In 1867, Voivodov and Tsvetkov managed to organize a small but tight rebel group in a short time, which included Bulgarians, Serbs, Montenegrins and the former Russian officer Nikolai Dalmatov. Elected for voivodе, Nikola wants "his company to have the appearance of a regular army that goes into open battle with its adversary, and not of a bashibozushka band of robbers that makes a bad impression on the civilized European nations." Aided by local Bulgarians in Galats, all Chetniks were dressed in handsome uniforms, and their caps were black, with brass and silver lions. It is said that the Romanian girl Florina, Voivodov's favorite, sewed a green silk flag with a raging lion and the inscription "Freedom or Death".
The detachment was supposed to cross into Bulgaria via Raduevac (Serbia). In order to arrive before the Chetniks, Nikola Voivodov and Tsvetko Pavlovich boarded the Austrian steamship "Germany" and on August 20, 1867, they docked at the port in Ruschuk (Ruse). Because of treason, the Turkish police are waiting for them there. Valiat Midhat Pasha knew from a Bulgarian spy about the arrival of the two revolutionaries, and the Austro-Hungarian consul in Rousse, Georg von Martyrt, ceded the sovereignty of the steamer. In the firefight that broke out on "Germany", Pavlovich was killed on the spot, and Voivodov was seriously wounded and died later. He was originally buried in Ruse, probably by grandma Tonka Obretenova.

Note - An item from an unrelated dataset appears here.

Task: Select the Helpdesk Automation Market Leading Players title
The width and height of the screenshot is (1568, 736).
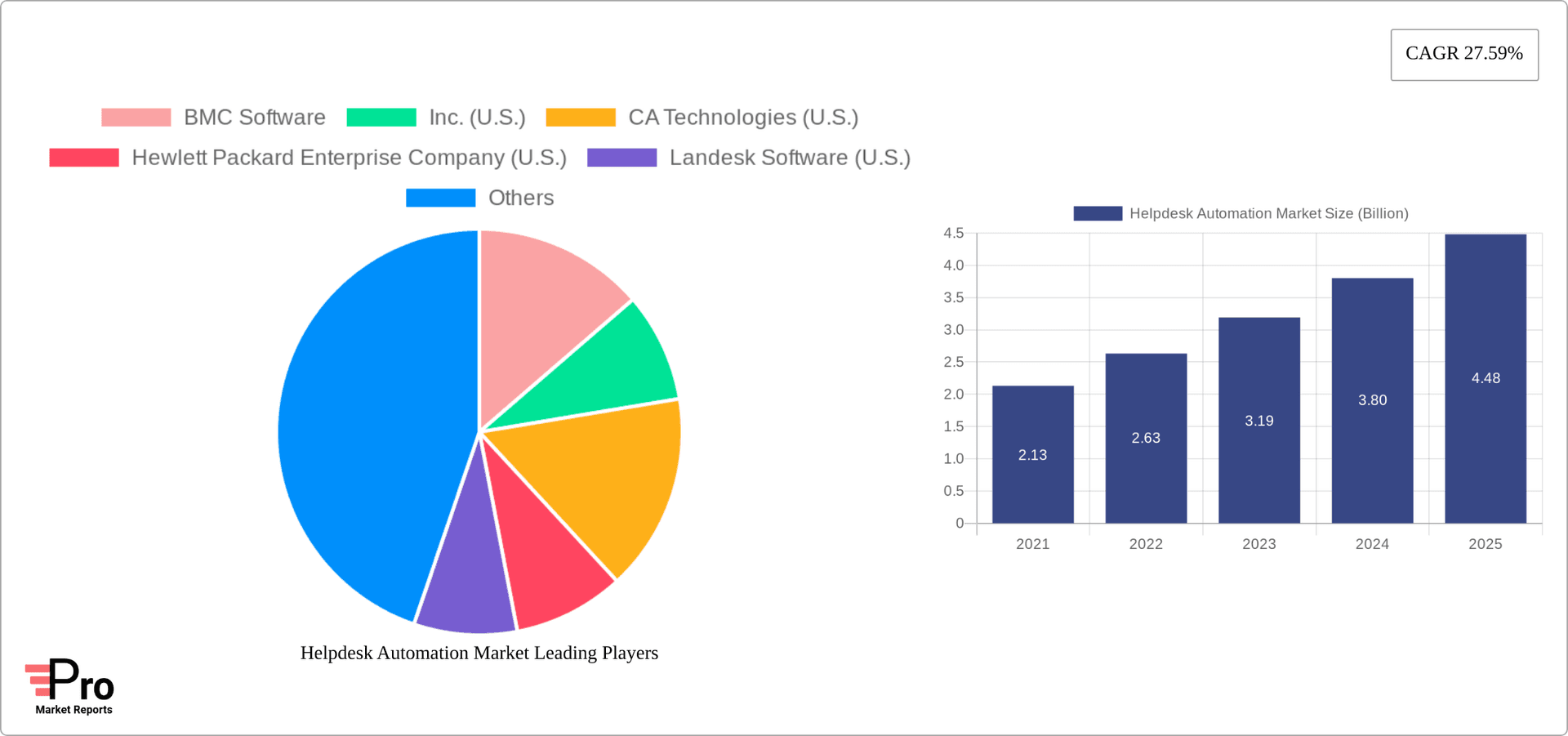Action: [x=479, y=653]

On August 23, 1867, Metropolitan Michael of Belgrade held a memorial service for the two Orthodox Bulgarians in the Cathedral Church in Belgrade, delivering a touching speech:
"And again we must mourn new victims of barbaric murder, grieve for our innocent people, killed by atrocity... by the wild power of fanaticism and brutality... our citizen of Belgrade and Nikola Voivodov, son of our brotherly people, suffered martyrdom in Ruschuk, on the steamer "Germany" ... is not this an ugly violation of all that is holy, and is not this an act of wild beasts ... and to all this Europe looks indifferent ... ".
The incident on the Austro-Hungarian-flagged steamer led European diplomats to discuss with their governments the unprecedented murder of Vojvodov and Pavlovic on Austrian soil. If we exclude the atrocities after the April Uprising and the capture of the ship "Radetsky" by Hristo Botev, there are few cases when European diplomacy at that time dealt with the "Bulgarian question" so carefully.
In 1938, an initiative committee moved the voivode's bones to the Church of St. Ascension" in Vratsa. On the occasion of the 100th anniversary of his death, in 1967, the remains were transferred to his native house, where they remain today.